Fungie is an odd little name. Still, it is an odd little country. He was an odd little creature, too. A bottle-nosed dolphin who had been borne across the ocean on a great stream, the Gulf Stream, along the eastern seaboard of America, and Canada, borne south of Greenland and Iceland, to the grey and green environs of Dingle, Dingle Bay, Dingle Peninsula, County Galway, Republic of Ireland.
There he finally found a home for himself, as good a home as he could without a mate, nor any mates, in the cold waters in the rain and wind and waves that Cuchulainn Himself had fought, there on the Atlantic wall of Eire.
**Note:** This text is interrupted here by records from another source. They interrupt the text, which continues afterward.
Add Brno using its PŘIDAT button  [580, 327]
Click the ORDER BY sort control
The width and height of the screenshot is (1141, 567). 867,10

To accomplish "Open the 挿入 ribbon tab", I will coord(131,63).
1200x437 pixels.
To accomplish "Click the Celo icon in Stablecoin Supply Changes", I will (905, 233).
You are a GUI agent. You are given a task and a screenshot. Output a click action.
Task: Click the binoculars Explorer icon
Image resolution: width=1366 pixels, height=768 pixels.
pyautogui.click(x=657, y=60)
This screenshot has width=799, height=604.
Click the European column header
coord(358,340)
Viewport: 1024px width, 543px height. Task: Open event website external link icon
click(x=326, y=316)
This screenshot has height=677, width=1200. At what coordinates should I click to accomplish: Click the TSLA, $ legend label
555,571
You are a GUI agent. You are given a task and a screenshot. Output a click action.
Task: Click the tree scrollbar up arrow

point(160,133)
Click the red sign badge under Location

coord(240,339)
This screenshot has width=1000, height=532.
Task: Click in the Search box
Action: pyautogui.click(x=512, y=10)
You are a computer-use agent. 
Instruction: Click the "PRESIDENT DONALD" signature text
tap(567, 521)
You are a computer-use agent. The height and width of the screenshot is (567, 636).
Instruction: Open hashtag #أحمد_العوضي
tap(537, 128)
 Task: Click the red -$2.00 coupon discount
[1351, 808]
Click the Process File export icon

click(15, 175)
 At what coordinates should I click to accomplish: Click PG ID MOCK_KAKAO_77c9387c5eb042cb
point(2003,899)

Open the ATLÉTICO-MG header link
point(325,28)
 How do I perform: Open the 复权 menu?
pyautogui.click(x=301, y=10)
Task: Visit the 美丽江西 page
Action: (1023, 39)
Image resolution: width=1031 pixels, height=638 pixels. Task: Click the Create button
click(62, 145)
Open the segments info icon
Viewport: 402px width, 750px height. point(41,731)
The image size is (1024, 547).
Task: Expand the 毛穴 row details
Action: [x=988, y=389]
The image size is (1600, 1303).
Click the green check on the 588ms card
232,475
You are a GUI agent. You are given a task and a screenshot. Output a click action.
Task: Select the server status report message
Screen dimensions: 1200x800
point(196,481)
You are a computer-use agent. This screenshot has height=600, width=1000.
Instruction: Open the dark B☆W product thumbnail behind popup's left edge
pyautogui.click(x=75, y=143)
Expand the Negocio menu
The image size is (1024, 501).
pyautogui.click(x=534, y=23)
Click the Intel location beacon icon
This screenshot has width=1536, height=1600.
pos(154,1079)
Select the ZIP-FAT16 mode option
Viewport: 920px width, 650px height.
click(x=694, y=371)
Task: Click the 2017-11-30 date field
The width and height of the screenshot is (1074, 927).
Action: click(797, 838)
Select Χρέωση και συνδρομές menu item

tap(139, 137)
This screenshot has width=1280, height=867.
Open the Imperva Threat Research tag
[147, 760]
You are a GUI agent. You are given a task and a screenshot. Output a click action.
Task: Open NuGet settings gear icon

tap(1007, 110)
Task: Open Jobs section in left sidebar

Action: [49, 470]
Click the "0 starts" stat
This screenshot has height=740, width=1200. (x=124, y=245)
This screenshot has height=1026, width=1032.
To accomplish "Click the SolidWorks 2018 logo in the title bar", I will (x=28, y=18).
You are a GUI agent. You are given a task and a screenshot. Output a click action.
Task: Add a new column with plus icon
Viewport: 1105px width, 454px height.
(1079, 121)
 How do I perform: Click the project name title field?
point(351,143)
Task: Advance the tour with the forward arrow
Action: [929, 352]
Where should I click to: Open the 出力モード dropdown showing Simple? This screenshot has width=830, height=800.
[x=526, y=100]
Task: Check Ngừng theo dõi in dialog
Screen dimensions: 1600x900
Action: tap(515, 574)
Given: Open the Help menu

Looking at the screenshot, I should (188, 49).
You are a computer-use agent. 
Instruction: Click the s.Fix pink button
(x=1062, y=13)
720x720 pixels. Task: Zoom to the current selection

The people who took him in were foreigners, Dinglicans; first the fisherman who plied the coastal waters with him, then the schoolchildren who came down loud and skipping to the docks and quays to feed him herring and biscuits. Then the Dinglicans who braved the cold water to swim with him and stroke his smooth gray skin. Eventually he became famous, and tourists came and brought binoculars to spy him, and they rented new snorkeling gear and wetsuits from entrepreneurial Dinglicans so they too could swim with him while he porpoised and danced, and so they could tell the cute little story of the funny little pigfish orphaned in the rain.
From my vantage sitting on the green grass up the down and beneath the gray rainclouds there were the rocky and grassy islets bulwarking the sea, the old road going down the peninsula to my left, and out to Dingle a mile away on my right, the road being down below me but between the down and littoral, Dingle in the inside curve of the bay with docks and wharfs and so striking in its pastoralness.
The veracity of the moment came from two things. From up the side of the down, I could see no sign of that boyo Fungie, who would’ve been nice to see if not snorkel with. And two, I was returning to Dublin posthaste, by way of a hitchhike and a bus and the train, and another bus and a stroll of two blocks, to check into St. Vincent’s Hospital again. I was leaking black liquid and the only thing I could metabolize was Guinness, which was probably counterproductive.
Oh, too, there was the veracity of the gray rainclouds having turned to black storm clouds and much wetter rain. “Erin go bragh” indeed.